Another problem the package links can solve are incompatible versions of the same package being installed in different locations. E.g. when a program and another program it depends on are installed in "/boot/common", installing an incompatible version of the latter in "/boot/home/config" will not break the former, since the dependency link will continue to point to the compatible version. With a bit of help from the runtime loader the same would work for libraries. In practice that's less of a problem, though, since libraries usually have a naming scheme and matching shared object names that already prevent mismatches.

Software Repositories

A software repository is a collection of packages, usually accessible via the internet. Haiku's package management solution allows to refer to any number of software repositories from which packages can be downloaded and installed. The structure of the respository is very simple. It's just a set of files which can be downloaded via a common protocol (HTTP or FTP). One file is the repository index file in HPKR format. It lists all packages that are available in the repository together with their descriptions and dependency information. It is downloaded and cached, allowing user interfaces to show the information and the dependency solver to do the computation locally. The other files are the individual package files.

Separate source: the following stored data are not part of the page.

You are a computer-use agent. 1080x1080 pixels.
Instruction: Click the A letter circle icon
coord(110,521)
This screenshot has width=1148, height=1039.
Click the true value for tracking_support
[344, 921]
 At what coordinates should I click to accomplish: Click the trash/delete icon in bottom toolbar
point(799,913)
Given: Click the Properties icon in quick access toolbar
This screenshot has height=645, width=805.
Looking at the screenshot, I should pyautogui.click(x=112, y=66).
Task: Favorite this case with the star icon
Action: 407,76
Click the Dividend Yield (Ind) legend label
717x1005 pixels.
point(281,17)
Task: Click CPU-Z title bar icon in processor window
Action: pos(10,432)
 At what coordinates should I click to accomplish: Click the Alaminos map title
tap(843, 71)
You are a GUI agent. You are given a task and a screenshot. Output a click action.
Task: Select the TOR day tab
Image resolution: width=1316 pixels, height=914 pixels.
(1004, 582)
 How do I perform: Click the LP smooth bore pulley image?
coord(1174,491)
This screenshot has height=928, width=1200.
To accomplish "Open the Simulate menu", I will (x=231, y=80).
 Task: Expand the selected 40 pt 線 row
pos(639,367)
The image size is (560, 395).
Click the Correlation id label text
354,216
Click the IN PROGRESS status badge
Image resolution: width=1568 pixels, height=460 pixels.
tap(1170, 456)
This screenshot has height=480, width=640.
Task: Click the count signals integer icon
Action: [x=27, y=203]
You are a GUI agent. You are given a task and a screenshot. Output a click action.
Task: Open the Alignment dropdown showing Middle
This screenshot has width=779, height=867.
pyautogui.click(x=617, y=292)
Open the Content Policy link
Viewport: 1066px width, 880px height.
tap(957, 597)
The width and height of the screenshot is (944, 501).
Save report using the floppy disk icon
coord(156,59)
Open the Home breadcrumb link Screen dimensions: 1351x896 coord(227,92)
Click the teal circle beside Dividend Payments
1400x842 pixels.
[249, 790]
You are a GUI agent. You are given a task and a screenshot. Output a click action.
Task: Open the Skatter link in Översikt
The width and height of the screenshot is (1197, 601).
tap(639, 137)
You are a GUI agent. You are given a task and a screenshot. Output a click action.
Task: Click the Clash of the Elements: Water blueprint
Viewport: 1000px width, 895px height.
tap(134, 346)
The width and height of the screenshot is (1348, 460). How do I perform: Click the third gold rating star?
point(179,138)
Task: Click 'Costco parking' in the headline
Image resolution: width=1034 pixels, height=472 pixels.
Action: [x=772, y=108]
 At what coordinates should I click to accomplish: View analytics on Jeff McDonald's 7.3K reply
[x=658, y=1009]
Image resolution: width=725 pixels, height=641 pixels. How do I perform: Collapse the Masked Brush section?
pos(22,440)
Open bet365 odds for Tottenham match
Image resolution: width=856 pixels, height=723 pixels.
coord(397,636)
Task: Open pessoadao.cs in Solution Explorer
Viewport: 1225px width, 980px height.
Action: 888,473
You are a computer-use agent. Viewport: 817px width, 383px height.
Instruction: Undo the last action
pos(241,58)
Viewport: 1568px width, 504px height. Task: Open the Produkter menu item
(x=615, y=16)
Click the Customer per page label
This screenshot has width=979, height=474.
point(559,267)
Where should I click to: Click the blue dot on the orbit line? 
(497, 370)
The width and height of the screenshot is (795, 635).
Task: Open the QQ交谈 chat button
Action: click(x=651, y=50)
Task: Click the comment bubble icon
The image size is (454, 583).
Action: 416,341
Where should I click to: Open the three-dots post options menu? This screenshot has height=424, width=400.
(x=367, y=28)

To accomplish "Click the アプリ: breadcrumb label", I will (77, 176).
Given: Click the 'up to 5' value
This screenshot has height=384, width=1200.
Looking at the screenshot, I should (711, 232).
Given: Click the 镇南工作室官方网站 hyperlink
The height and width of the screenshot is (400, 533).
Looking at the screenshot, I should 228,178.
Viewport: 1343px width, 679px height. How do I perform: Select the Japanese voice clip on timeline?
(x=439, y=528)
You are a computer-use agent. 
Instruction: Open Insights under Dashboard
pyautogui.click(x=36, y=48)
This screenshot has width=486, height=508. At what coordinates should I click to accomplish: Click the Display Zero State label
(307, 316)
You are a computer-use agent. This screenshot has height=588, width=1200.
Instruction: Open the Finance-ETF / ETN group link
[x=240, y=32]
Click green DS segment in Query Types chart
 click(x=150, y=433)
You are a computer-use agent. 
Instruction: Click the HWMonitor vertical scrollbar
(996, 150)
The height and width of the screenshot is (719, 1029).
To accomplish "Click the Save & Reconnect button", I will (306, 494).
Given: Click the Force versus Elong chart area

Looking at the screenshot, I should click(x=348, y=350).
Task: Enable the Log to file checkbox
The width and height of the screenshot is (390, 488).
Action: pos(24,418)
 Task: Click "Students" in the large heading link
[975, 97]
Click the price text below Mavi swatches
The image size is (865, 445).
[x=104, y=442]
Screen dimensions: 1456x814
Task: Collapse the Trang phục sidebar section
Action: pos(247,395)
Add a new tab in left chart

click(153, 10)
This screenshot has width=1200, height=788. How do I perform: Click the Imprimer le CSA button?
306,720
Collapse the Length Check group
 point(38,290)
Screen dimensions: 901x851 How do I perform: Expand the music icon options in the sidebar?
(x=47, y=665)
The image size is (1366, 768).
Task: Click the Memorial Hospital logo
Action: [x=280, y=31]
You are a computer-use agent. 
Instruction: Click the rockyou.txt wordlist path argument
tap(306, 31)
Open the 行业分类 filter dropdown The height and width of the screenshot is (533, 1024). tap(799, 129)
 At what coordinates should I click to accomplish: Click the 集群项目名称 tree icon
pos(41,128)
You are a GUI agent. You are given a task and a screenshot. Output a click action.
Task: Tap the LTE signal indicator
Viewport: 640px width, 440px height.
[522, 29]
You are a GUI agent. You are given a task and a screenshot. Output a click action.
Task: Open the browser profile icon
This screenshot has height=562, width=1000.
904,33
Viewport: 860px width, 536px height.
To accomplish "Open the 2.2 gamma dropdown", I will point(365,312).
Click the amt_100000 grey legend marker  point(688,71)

The details of how changes are made to a repository (when packages shall be added, replaced, or removed) have not been decided on yet. Most likely the server side will be kept very simple by having the preparation been done on the client side. That means the client would compute the new repository index file, upload all new files including the index file, and finally tell the server to switch to the new index.

The Package Kit

The package kit provides an API for all package management related tasks, including:

  • Reading and writing HPKG and HPKR files.
  • Adding, removing, and querying software repositories.
  • Solving package dependencies.
  • Adding, removing, and updating packages.

Localization

Package files and repository index files contain text strings -- e.g. the package short and long description -- that are presented to the user. Therefore translations for these strings must be available. Since it is impractical to include the translations in the package and repository index files, they must be provided in separate files. How exactly has not been decided on yet.